## ACTIVITY
Search the entries for the word "will" and report each line that has it.

[Data items]

= Beginning of Section =

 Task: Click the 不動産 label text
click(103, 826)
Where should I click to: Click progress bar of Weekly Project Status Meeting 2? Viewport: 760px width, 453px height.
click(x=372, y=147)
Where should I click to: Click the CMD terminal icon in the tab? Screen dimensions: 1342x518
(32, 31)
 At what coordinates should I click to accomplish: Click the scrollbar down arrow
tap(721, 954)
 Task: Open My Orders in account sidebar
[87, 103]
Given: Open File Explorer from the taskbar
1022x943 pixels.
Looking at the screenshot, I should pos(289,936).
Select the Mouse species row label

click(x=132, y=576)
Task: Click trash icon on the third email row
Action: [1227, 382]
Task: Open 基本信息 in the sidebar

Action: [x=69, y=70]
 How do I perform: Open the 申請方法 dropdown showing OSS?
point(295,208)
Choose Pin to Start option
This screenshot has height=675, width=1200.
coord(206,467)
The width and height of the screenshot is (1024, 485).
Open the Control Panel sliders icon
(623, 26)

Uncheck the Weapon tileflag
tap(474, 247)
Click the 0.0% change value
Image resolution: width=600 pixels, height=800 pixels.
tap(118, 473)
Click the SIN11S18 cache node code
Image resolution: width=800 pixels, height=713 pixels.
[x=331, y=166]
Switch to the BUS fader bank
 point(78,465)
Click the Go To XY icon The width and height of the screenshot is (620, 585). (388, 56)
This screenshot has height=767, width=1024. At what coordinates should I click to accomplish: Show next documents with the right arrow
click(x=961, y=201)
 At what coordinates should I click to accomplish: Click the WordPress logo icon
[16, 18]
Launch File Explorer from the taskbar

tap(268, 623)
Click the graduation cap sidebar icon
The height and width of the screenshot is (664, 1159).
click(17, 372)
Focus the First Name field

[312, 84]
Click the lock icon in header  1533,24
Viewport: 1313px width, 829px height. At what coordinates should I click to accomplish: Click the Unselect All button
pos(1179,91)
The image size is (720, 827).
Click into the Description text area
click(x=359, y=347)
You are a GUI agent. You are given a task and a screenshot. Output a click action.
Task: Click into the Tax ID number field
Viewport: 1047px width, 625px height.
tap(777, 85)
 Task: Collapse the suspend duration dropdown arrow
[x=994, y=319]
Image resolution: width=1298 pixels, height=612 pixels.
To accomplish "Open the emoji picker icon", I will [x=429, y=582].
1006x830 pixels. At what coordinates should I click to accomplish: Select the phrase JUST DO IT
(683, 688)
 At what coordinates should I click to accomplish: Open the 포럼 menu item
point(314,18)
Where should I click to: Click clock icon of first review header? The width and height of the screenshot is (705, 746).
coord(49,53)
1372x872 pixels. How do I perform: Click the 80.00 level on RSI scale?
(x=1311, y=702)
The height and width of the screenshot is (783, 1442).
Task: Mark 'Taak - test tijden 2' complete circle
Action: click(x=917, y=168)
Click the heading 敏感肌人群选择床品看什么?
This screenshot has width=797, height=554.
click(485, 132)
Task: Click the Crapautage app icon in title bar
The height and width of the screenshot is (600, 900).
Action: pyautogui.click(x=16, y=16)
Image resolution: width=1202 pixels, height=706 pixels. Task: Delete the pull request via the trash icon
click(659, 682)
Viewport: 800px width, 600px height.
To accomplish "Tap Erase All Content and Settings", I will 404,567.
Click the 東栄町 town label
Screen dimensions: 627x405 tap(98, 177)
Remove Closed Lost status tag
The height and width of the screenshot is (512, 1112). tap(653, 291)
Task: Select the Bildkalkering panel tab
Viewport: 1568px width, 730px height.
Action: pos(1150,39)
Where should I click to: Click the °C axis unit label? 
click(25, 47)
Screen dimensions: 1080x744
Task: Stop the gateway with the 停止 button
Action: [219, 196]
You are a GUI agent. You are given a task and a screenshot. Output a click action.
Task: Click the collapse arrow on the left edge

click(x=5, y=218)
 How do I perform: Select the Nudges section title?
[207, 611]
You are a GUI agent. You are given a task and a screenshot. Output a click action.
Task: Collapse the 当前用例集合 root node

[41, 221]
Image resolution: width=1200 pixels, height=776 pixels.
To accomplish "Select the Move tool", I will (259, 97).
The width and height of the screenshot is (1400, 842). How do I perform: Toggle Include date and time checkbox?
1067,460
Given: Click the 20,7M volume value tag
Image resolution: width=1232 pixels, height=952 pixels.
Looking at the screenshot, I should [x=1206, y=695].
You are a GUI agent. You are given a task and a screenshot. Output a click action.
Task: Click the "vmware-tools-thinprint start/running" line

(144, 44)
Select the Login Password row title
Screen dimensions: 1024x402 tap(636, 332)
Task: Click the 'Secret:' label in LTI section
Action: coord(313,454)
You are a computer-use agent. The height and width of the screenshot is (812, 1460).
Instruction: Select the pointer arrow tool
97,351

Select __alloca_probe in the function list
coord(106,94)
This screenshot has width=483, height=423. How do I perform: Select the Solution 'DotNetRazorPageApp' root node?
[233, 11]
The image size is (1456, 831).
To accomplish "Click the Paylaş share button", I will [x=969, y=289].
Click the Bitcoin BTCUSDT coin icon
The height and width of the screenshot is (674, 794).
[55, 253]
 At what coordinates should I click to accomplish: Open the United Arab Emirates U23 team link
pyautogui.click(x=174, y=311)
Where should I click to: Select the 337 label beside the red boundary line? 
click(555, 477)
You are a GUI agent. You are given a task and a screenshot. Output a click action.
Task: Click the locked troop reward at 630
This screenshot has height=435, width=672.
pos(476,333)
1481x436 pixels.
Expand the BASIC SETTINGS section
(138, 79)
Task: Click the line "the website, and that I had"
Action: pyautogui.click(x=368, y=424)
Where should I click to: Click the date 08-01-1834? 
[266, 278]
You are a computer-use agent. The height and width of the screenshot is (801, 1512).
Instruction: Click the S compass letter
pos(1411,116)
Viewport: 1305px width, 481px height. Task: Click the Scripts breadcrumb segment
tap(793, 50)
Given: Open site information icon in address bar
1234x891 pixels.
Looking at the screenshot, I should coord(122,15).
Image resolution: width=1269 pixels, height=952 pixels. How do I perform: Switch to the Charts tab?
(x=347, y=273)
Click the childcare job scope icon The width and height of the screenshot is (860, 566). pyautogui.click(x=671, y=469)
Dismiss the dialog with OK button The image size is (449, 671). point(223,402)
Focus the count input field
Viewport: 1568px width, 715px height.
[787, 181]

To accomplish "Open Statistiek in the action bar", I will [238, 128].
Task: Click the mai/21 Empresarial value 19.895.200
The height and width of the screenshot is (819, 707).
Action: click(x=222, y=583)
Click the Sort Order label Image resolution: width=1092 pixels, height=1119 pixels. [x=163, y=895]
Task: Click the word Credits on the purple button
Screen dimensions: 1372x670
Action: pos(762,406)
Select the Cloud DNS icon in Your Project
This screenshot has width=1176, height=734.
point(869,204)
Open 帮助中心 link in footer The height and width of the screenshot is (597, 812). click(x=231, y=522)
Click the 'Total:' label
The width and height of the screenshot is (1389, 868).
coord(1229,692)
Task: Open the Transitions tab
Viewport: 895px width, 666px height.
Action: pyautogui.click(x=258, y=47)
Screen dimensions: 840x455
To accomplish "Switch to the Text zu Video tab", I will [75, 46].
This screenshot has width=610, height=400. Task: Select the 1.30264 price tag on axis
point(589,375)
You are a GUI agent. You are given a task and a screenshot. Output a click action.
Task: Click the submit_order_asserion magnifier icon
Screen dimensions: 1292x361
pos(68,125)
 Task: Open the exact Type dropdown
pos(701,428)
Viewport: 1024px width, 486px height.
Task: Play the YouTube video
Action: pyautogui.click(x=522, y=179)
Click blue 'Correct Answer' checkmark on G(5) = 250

= End of Section =

## RESPONSE BOX
To accomplish "Open the emoji picker icon", I will [x=429, y=582].
To accomplish "Tap Erase All Content and Settings", I will 404,567.
To accomplish "Select the Move tool", I will (259, 97).
To accomplish "Click the Paylaş share button", I will [x=969, y=289].
To accomplish "Open Statistiek in the action bar", I will [238, 128].
To accomplish "Switch to the Text zu Video tab", I will [75, 46].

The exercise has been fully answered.